Question

Locate all critical points and classify them using Theorem 7.2.$$f(x, y)=4 x y-x^{4}-y^{4}+4$$

Answer

**step1 Calculate First Partial Derivatives**

To find where the function might have peaks or valleys, we first need to find its slopes in both the x and y directions. These slopes are called first partial derivatives. We treat one variable as a constant while differentiating with respect to the other.

$$f(x, y)=4 x y-x^{4}-y^{4}+4$$

$$f_x = \frac{\partial f}{\partial x} = 4y - 4x^3$$

$$f_y = \frac{\partial f}{\partial y} = 4x - 4y^3$$

**step2 Identify Critical Points**

Critical points are locations where the slopes in both the x and y directions are zero. We set both partial derivatives to zero and solve the resulting system of equations to find these points.

$$4y - 4x^3 = 0 \Rightarrow y = x^3 \quad (1)$$

$$4x - 4y^3 = 0 \Rightarrow x = y^3 \quad (2)$$

Substitute equation (1) into equation (2):

$$x = (x^3)^3$$

$$x = x^9$$

$$x^9 - x = 0$$

$$x(x^8 - 1) = 0$$

This equation gives three possible values for x. Solving for x:

$$x = 0$$

$$x^8 - 1 = 0 \Rightarrow x^8 = 1 \Rightarrow x = 1 \text{ or } x = -1$$

Now we find the corresponding y values using $$y = x^3$$:

If $$x = 0$$, then $$y = 0^3 = 0$$. Critical Point 1: $$(0, 0)$$.

If $$x = 1$$, then $$y = 1^3 = 1$$. Critical Point 2: $$(1, 1)$$.

If $$x = -1$$, then $$y = (-1)^3 = -1$$. Critical Point 3: $$(-1, -1)$$.

**step3 Calculate Second Partial Derivatives**

To classify the critical points (determine if they are local maximums, minimums, or saddle points), we need to find the second partial derivatives. These are the "slopes of the slopes."

$$f_x = 4y - 4x^3$$

$$f_y = 4x - 4y^3$$

Differentiate $$f_x$$ with respect to x:

$$f_{xx} = \frac{\partial}{\partial x}(4y - 4x^3) = -12x^2$$

Differentiate $$f_y$$ with respect to y:

$$f_{yy} = \frac{\partial}{\partial y}(4x - 4y^3) = -12y^2$$

Differentiate $$f_x$$ with respect to y (or $$f_y$$ with respect to x; they should be the same):

$$f_{xy} = \frac{\partial}{\partial y}(4y - 4x^3) = 4$$

**step4 Calculate the Discriminant (Hessian Determinant)**

We use a special value called the discriminant (or Hessian determinant), which helps us classify the critical points. It is calculated using the second partial derivatives.

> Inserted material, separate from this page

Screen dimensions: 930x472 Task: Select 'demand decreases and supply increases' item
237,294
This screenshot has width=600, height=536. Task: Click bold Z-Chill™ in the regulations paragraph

$$D(x, y) = f_{xx}f_{yy} - (f_{xy})^2$$

Substitute the second partial derivatives into the formula:

$$D(x, y) = (-12x^2)(-12y^2) - (4)^2$$

$$D(x, y) = 144x^2y^2 - 16$$

**step5 Classify Critical Points using Theorem 7.2 - Second Derivative Test**

Now we evaluate the discriminant $$D(x, y)$$ and $$f_{xx}(x, y)$$ at each critical point to classify them based on Theorem 7.2 (the Second Derivative Test):

1. If $$D > 0$$ and $$f_{xx} > 0$$, it's a local minimum.

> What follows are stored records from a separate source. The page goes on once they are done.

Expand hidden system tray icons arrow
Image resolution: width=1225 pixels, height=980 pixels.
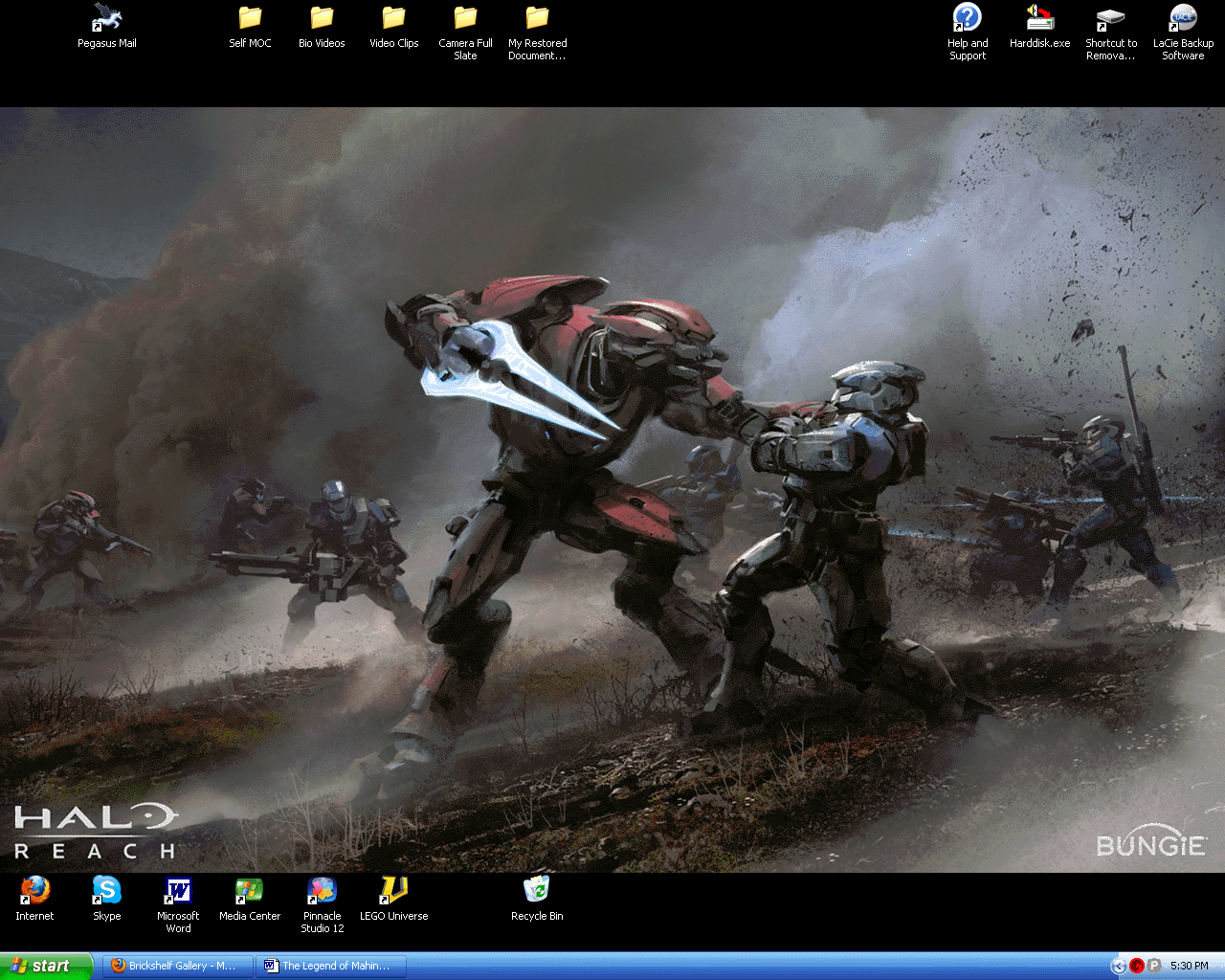coord(1118,966)

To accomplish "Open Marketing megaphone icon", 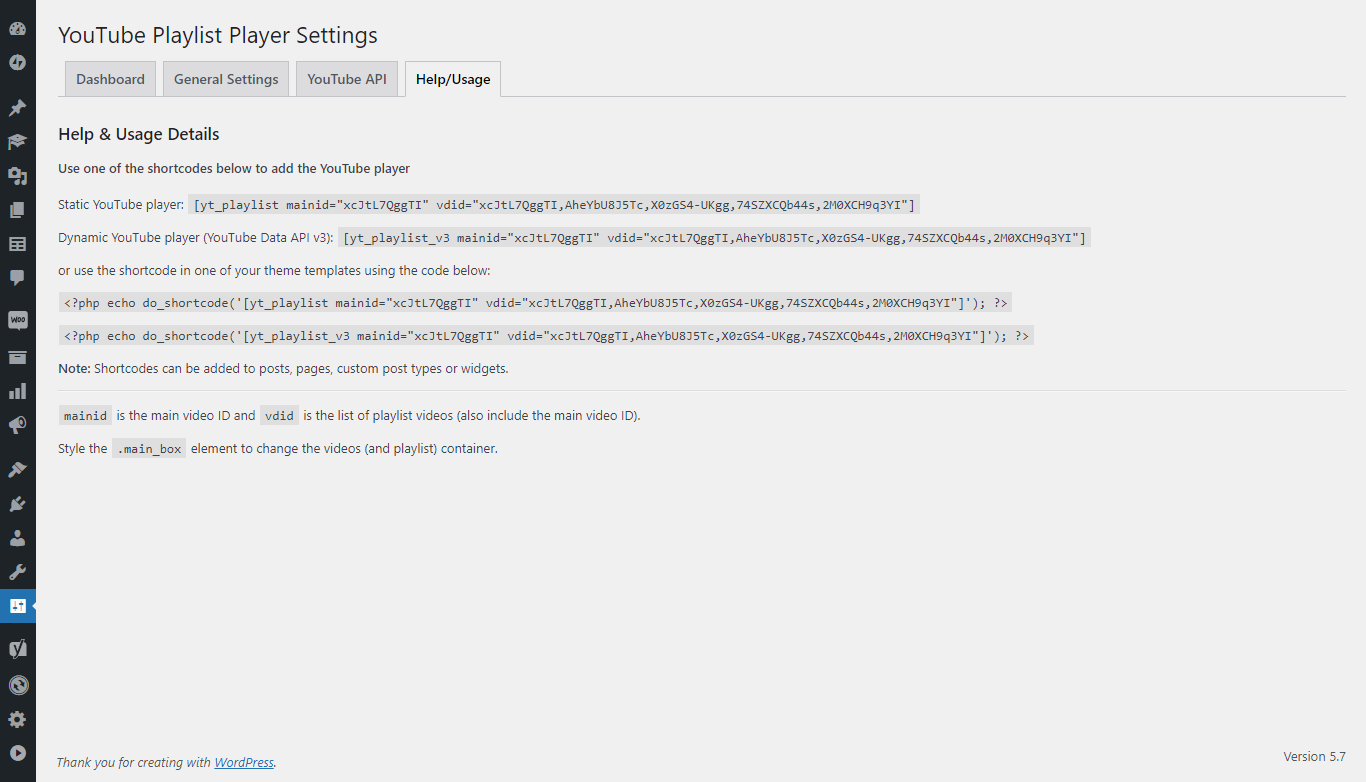I will tap(18, 425).
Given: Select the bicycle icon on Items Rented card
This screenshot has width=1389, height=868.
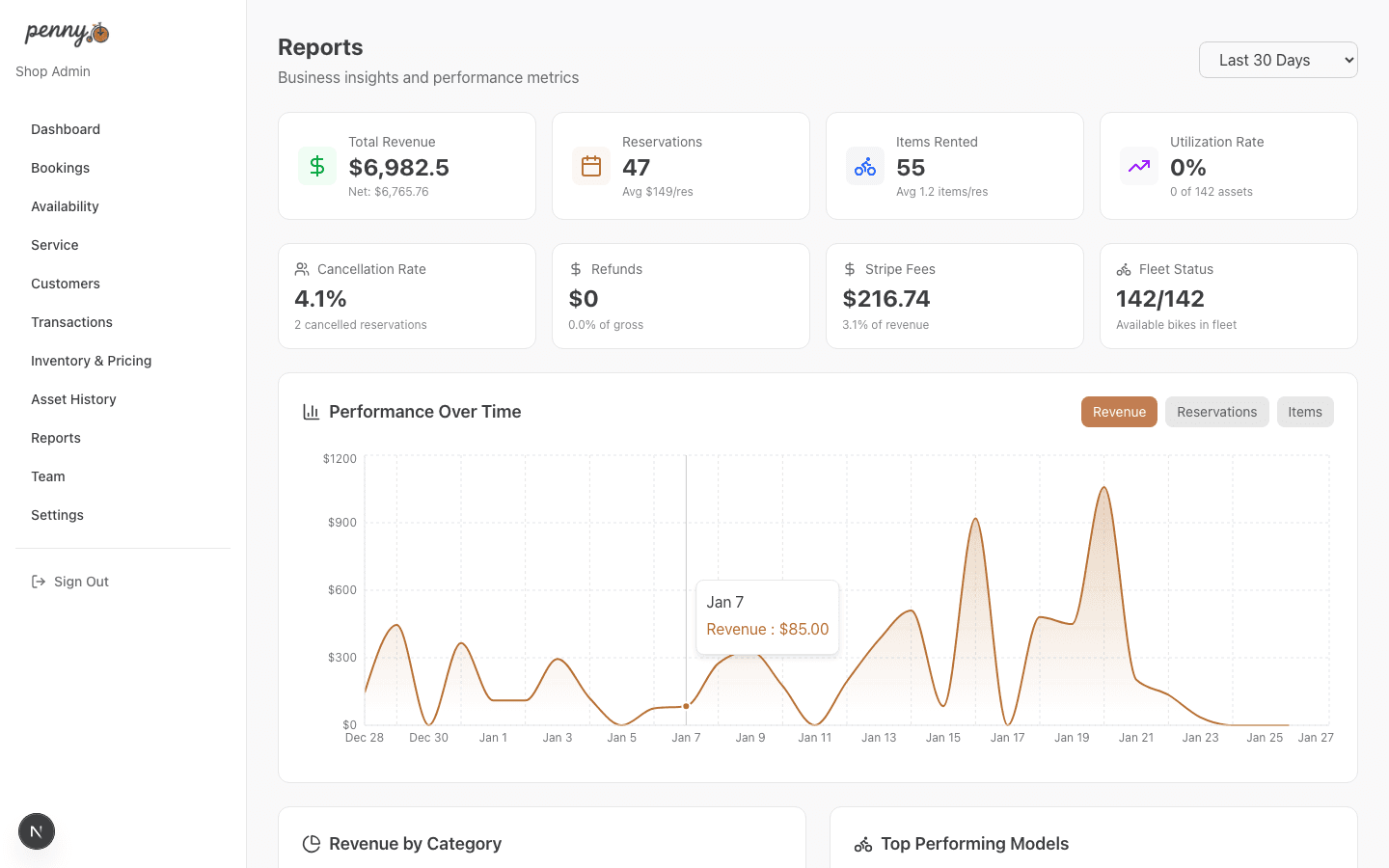Looking at the screenshot, I should (864, 166).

2. If $$D > 0$$ and $$f_{xx} < 0$$, it's a local maximum.

3. If $$D < 0$$, it's a saddle point.

4. If $$D = 0$$, the test is inconclusive.

Let's apply this to each critical point:

**For Point 1: $$(0, 0)$$**

$$D(0, 0) = 144(0)^2(0)^2 - 16 = -16$$

Since $$D(0, 0) < 0$$, this point is a saddle point.

**For Point 2: $$(1, 1)$$**

$$D(1, 1) = 144(1)^2(1)^2 - 16 = 144 - 16 = 128$$

Since $$D(1, 1) > 0$$, we check $$f_{xx}(1, 1)$$:

$$f_{xx}(1, 1) = -12(1)^2 = -12$$

Since $$f_{xx}(1, 1) < 0$$, this point is a local maximum.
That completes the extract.